Insurance Terminology Flashcards
Advance Beneficiary Notice
A form provided to the patient when the doctor believes Medicaid will not cover services
Allowed amount
the maximum amount a third party payer will pay for a particular procedure or service
Copayment
Amount of money payed at the time of service
Coinsurance
Policyholder and insurance company share the cost of covered losses in a specific ratio
Deductible
a specified amount of money that the insured must pay before an insurance company will pay a claim.

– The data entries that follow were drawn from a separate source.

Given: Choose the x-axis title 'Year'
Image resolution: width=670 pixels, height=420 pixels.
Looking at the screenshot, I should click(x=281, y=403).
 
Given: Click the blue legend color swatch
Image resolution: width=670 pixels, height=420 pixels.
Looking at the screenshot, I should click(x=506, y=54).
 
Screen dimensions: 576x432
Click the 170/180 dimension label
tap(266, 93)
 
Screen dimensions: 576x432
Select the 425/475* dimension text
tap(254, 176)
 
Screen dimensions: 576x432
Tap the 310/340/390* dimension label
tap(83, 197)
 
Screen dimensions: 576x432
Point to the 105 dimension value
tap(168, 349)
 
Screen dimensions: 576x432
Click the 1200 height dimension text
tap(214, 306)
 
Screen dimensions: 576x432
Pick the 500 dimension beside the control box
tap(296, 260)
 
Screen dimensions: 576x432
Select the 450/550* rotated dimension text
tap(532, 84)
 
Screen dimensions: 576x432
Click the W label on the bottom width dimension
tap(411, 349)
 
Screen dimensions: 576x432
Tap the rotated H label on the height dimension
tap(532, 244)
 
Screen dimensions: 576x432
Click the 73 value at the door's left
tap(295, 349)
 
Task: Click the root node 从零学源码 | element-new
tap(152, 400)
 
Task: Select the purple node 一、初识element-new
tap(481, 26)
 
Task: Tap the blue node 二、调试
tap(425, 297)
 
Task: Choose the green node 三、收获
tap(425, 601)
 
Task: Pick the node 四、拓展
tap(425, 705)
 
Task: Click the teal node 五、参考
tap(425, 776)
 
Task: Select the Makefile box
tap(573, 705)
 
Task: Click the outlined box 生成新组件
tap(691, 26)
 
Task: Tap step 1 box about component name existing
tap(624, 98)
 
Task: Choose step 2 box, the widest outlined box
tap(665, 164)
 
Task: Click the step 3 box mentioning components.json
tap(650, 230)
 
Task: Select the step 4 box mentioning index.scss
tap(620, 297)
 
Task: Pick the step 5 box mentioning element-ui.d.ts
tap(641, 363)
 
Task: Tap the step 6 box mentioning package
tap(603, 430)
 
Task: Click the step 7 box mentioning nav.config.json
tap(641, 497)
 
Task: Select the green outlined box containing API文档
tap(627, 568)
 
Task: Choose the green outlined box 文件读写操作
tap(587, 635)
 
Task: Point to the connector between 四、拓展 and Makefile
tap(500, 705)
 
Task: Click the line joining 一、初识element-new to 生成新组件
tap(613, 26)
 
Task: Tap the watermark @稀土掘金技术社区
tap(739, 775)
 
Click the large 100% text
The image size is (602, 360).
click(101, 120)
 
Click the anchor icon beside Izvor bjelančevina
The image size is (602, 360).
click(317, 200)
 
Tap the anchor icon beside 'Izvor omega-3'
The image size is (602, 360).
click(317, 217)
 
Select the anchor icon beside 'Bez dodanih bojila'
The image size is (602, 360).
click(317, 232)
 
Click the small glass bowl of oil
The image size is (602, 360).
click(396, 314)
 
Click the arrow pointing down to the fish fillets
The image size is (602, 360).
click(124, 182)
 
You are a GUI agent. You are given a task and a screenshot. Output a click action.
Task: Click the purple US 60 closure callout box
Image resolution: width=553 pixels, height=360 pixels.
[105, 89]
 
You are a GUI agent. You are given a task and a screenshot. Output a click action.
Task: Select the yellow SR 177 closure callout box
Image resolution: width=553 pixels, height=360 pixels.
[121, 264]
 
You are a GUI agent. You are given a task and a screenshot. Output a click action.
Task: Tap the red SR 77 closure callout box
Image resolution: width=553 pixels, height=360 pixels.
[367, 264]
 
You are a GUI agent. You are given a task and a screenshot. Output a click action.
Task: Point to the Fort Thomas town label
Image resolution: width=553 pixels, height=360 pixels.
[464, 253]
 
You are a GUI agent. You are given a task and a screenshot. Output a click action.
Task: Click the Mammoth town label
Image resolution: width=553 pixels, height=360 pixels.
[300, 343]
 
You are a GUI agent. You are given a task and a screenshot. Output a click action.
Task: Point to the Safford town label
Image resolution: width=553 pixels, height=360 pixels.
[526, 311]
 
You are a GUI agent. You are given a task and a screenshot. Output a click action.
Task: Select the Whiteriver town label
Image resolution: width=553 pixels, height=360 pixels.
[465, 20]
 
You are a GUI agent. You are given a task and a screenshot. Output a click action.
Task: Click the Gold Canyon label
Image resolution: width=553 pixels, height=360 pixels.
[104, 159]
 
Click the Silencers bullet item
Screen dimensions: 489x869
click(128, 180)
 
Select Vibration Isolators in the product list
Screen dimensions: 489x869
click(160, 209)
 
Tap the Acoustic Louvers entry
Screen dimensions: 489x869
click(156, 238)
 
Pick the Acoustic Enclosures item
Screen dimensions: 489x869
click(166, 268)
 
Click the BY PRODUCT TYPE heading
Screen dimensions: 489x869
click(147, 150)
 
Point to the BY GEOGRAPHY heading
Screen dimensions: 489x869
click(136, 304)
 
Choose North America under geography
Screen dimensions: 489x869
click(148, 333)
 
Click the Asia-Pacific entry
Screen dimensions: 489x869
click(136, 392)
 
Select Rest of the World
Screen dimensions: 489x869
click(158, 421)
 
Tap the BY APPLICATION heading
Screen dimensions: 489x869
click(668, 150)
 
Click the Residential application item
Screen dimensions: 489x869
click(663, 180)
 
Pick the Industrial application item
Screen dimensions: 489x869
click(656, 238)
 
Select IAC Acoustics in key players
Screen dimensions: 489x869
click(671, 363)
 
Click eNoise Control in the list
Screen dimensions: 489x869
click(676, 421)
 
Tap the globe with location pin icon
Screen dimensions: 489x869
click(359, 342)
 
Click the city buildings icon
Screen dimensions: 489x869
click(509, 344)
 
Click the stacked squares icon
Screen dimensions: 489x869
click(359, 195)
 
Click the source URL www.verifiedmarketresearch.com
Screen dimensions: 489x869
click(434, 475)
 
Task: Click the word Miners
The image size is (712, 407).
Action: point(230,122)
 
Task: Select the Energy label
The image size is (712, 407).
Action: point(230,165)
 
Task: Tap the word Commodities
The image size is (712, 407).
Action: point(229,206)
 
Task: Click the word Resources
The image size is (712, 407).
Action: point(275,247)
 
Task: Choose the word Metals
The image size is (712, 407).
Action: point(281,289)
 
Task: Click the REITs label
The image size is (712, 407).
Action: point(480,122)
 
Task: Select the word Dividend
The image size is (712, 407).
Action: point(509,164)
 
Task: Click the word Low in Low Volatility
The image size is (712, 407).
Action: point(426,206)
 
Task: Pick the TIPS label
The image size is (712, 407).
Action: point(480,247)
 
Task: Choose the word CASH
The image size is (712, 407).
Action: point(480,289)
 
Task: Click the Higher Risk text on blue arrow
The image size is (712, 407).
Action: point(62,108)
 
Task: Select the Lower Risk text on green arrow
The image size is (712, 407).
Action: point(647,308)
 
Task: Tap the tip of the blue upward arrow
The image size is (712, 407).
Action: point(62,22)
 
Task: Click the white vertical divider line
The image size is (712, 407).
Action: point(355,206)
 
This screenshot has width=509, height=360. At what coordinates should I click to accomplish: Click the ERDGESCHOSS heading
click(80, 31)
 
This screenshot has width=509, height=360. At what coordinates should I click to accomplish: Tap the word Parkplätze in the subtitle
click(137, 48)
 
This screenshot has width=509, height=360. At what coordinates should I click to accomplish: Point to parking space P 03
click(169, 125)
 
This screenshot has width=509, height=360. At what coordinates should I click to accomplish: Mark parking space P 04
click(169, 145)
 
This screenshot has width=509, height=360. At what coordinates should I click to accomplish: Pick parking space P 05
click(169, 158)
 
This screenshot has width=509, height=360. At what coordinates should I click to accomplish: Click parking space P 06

Participating Provider (PAR)
providers who agree to write off the the difference between the amount charged by the provider and the approved flee established by insurer.
Medicare
covers patients 65 and older by hospitalization *Part A and Part B (routine visits)
Tricare
authorizes dependents of military to to recieve treatment from civilians at the expense of federal government
CHAMPVA
covers surviving spouses and children of veterans who died as a result of service related disability
Medicaid
provides insurance to medically poor population in return for preset scheduled payments and coordinated care in a system of providers
Managed Care
- umbrella term for systems like Medicaid
Patient Centered Medical Home
A partnership between a patient and their care team in which total health is the focus and not just a single condition. A health care team consists of a provider (physician, nurse practitioner, physician assistant), CMAA, CCMA, nurses, and pharmacist.
Fee for Service Model
- system where insurance carriers determine the allowed charge either by
- a fee schedule or
- through service benefits that define covered services but not necessarily the exact payments.
Value Based Plan
ocus on early prevention and are more holistic
Capitation
A managed care method of monthly payments to the provider based on the number of enrolled patients, regardless of how many encounters a patient may have during the month.